Tugas ▸ Ganti "GUI agent" dengan "computer-use agent" pada seluruh catatan berikut, lalu tuliskan kembali baris-baris tersebut tanpa perubahan lain.

___ Materi Sumber

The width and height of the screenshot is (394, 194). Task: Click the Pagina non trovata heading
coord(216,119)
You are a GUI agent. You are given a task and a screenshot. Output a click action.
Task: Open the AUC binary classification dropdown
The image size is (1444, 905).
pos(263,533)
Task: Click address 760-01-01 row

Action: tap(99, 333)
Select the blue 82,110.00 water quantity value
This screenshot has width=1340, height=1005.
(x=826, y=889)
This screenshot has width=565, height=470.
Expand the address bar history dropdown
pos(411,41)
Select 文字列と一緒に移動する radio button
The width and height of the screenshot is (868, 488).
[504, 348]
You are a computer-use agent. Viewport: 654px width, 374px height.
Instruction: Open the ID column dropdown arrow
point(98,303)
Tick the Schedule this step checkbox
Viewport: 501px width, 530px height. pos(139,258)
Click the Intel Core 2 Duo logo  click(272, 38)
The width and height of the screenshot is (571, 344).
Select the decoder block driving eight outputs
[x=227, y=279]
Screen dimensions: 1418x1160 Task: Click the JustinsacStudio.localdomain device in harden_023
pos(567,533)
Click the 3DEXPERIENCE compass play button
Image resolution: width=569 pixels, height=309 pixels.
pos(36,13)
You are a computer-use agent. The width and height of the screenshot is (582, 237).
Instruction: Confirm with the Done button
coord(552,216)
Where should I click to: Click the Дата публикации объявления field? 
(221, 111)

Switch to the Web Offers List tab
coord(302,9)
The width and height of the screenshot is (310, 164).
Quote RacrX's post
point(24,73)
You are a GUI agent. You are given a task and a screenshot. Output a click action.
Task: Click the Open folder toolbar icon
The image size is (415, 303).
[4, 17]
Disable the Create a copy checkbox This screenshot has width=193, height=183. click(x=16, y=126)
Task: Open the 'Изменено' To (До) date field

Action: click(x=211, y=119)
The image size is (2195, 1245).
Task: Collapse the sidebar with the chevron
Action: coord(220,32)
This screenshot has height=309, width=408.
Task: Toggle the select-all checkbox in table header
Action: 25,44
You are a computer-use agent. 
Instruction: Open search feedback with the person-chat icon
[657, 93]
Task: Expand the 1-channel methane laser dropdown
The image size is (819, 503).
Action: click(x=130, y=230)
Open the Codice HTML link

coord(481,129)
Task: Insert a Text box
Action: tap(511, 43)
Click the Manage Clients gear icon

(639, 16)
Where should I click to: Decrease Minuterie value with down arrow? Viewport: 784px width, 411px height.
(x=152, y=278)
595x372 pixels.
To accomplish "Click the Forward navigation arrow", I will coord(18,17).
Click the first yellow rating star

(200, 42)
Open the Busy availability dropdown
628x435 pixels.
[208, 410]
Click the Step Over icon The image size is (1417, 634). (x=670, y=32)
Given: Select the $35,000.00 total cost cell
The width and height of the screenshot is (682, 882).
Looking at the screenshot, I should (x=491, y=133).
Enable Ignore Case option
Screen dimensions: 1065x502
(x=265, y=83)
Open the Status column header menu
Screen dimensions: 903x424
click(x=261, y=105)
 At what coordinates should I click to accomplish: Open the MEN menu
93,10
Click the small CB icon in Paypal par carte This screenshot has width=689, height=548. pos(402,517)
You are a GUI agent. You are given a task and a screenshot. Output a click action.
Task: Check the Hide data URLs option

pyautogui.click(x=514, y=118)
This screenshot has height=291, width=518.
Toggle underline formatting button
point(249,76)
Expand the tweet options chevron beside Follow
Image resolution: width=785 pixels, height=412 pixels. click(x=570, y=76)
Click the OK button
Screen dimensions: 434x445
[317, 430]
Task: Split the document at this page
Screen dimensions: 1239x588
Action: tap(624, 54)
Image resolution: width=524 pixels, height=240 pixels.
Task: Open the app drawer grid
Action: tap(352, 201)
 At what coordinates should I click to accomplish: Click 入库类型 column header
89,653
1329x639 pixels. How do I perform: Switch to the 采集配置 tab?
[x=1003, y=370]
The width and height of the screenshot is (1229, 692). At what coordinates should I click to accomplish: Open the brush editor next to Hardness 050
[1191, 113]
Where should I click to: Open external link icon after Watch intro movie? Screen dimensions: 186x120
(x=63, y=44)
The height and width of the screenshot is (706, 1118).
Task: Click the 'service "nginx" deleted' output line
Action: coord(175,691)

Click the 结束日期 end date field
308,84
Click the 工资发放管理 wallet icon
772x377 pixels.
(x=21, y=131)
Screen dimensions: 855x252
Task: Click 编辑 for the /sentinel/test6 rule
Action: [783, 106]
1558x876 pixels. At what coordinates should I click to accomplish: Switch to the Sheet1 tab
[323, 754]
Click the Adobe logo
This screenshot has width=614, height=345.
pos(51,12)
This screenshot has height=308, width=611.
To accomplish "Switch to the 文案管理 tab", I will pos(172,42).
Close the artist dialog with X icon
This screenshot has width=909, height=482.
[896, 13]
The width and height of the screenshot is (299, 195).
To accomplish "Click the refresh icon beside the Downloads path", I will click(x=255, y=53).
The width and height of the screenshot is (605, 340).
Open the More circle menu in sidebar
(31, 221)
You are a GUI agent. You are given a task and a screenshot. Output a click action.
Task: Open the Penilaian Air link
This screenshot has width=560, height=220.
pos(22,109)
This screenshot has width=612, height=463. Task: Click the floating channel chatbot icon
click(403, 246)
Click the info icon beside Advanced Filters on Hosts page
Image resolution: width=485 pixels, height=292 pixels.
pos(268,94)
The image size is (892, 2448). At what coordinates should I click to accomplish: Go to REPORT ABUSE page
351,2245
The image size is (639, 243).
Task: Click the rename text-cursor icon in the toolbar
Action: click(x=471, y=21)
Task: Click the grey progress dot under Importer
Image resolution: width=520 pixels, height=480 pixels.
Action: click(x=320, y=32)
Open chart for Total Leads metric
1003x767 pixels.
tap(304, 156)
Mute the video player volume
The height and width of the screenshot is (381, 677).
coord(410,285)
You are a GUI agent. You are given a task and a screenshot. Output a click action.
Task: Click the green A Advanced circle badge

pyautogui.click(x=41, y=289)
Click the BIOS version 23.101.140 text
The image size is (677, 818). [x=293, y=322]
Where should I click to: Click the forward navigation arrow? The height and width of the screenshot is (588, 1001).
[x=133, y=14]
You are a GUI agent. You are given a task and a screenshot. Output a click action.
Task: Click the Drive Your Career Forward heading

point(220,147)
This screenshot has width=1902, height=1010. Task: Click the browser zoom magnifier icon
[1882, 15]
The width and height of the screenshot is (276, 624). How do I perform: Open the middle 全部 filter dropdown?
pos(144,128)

______

Jawaban Latihan ▸
The width and height of the screenshot is (394, 194). Task: Click the Pagina non trovata heading
coord(216,119)
You are a computer-use agent. You are given a task and a screenshot. Output a click action.
Task: Open the AUC binary classification dropdown
The image size is (1444, 905).
pos(263,533)
Task: Click address 760-01-01 row

Action: tap(99, 333)
Select the blue 82,110.00 water quantity value
This screenshot has width=1340, height=1005.
(x=826, y=889)
This screenshot has width=565, height=470.
Expand the address bar history dropdown
pos(411,41)
Select 文字列と一緒に移動する radio button
The width and height of the screenshot is (868, 488).
[504, 348]
You are a computer-use agent. Viewport: 654px width, 374px height.
Instruction: Open the ID column dropdown arrow
point(98,303)
Tick the Schedule this step checkbox
Viewport: 501px width, 530px height. pos(139,258)
Click the Intel Core 2 Duo logo  click(272, 38)
The width and height of the screenshot is (571, 344).
Select the decoder block driving eight outputs
[x=227, y=279]
Screen dimensions: 1418x1160 Task: Click the JustinsacStudio.localdomain device in harden_023
pos(567,533)
Click the 3DEXPERIENCE compass play button
Image resolution: width=569 pixels, height=309 pixels.
pos(36,13)
You are a computer-use agent. The width and height of the screenshot is (582, 237).
Instruction: Confirm with the Done button
coord(552,216)
Where should I click to: Click the Дата публикации объявления field? 
(221, 111)

Switch to the Web Offers List tab
coord(302,9)
The width and height of the screenshot is (310, 164).
Quote RacrX's post
point(24,73)
You are a computer-use agent. You are given a task and a screenshot. Output a click action.
Task: Click the Open folder toolbar icon
The image size is (415, 303).
[4, 17]
Disable the Create a copy checkbox This screenshot has width=193, height=183. click(x=16, y=126)
Task: Open the 'Изменено' To (До) date field

Action: click(x=211, y=119)
The image size is (2195, 1245).
Task: Collapse the sidebar with the chevron
Action: coord(220,32)
This screenshot has height=309, width=408.
Task: Toggle the select-all checkbox in table header
Action: 25,44
You are a computer-use agent. 
Instruction: Open search feedback with the person-chat icon
[657, 93]
Task: Expand the 1-channel methane laser dropdown
The image size is (819, 503).
Action: click(x=130, y=230)
Open the Codice HTML link

coord(481,129)
Task: Insert a Text box
Action: tap(511, 43)
Click the Manage Clients gear icon

(639, 16)
Where should I click to: Decrease Minuterie value with down arrow? Viewport: 784px width, 411px height.
(x=152, y=278)
595x372 pixels.
To accomplish "Click the Forward navigation arrow", I will coord(18,17).
Click the first yellow rating star

(200, 42)
Open the Busy availability dropdown
628x435 pixels.
[208, 410]
Click the Step Over icon The image size is (1417, 634). (x=670, y=32)
Given: Select the $35,000.00 total cost cell
The width and height of the screenshot is (682, 882).
Looking at the screenshot, I should (x=491, y=133).
Enable Ignore Case option
Screen dimensions: 1065x502
(x=265, y=83)
Open the Status column header menu
Screen dimensions: 903x424
click(x=261, y=105)
 At what coordinates should I click to accomplish: Open the MEN menu
93,10
Click the small CB icon in Paypal par carte This screenshot has width=689, height=548. pos(402,517)
You are a computer-use agent. You are given a task and a screenshot. Output a click action.
Task: Check the Hide data URLs option

pyautogui.click(x=514, y=118)
This screenshot has height=291, width=518.
Toggle underline formatting button
point(249,76)
Expand the tweet options chevron beside Follow
Image resolution: width=785 pixels, height=412 pixels. click(x=570, y=76)
Click the OK button
Screen dimensions: 434x445
[317, 430]
Task: Split the document at this page
Screen dimensions: 1239x588
Action: tap(624, 54)
Image resolution: width=524 pixels, height=240 pixels.
Task: Open the app drawer grid
Action: tap(352, 201)
 At what coordinates should I click to accomplish: Click 入库类型 column header
89,653
1329x639 pixels. How do I perform: Switch to the 采集配置 tab?
[x=1003, y=370]
The width and height of the screenshot is (1229, 692). At what coordinates should I click to accomplish: Open the brush editor next to Hardness 050
[1191, 113]
Where should I click to: Open external link icon after Watch intro movie? Screen dimensions: 186x120
(x=63, y=44)
The height and width of the screenshot is (706, 1118).
Task: Click the 'service "nginx" deleted' output line
Action: coord(175,691)

Click the 结束日期 end date field
308,84
Click the 工资发放管理 wallet icon
772x377 pixels.
(x=21, y=131)
Screen dimensions: 855x252
Task: Click 编辑 for the /sentinel/test6 rule
Action: [783, 106]
1558x876 pixels. At what coordinates should I click to accomplish: Switch to the Sheet1 tab
[323, 754]
Click the Adobe logo
This screenshot has width=614, height=345.
pos(51,12)
This screenshot has height=308, width=611.
To accomplish "Switch to the 文案管理 tab", I will pos(172,42).
Close the artist dialog with X icon
This screenshot has width=909, height=482.
[896, 13]
The width and height of the screenshot is (299, 195).
To accomplish "Click the refresh icon beside the Downloads path", I will click(x=255, y=53).
The width and height of the screenshot is (605, 340).
Open the More circle menu in sidebar
(31, 221)
You are a computer-use agent. You are given a task and a screenshot. Output a click action.
Task: Open the Penilaian Air link
This screenshot has width=560, height=220.
pos(22,109)
This screenshot has width=612, height=463. Task: Click the floating channel chatbot icon
click(403, 246)
Click the info icon beside Advanced Filters on Hosts page
Image resolution: width=485 pixels, height=292 pixels.
pos(268,94)
The image size is (892, 2448). At what coordinates should I click to accomplish: Go to REPORT ABUSE page
351,2245
The image size is (639, 243).
Task: Click the rename text-cursor icon in the toolbar
Action: click(x=471, y=21)
Task: Click the grey progress dot under Importer
Image resolution: width=520 pixels, height=480 pixels.
Action: click(x=320, y=32)
Open chart for Total Leads metric
1003x767 pixels.
tap(304, 156)
Mute the video player volume
The height and width of the screenshot is (381, 677).
coord(410,285)
You are a computer-use agent. You are given a task and a screenshot. Output a click action.
Task: Click the green A Advanced circle badge

pyautogui.click(x=41, y=289)
Click the BIOS version 23.101.140 text
The image size is (677, 818). [x=293, y=322]
Where should I click to: Click the forward navigation arrow? The height and width of the screenshot is (588, 1001).
[x=133, y=14]
You are a computer-use agent. You are given a task and a screenshot. Output a click action.
Task: Click the Drive Your Career Forward heading

point(220,147)
This screenshot has width=1902, height=1010. Task: Click the browser zoom magnifier icon
[1882, 15]
The width and height of the screenshot is (276, 624). How do I perform: Open the middle 全部 filter dropdown?
pos(144,128)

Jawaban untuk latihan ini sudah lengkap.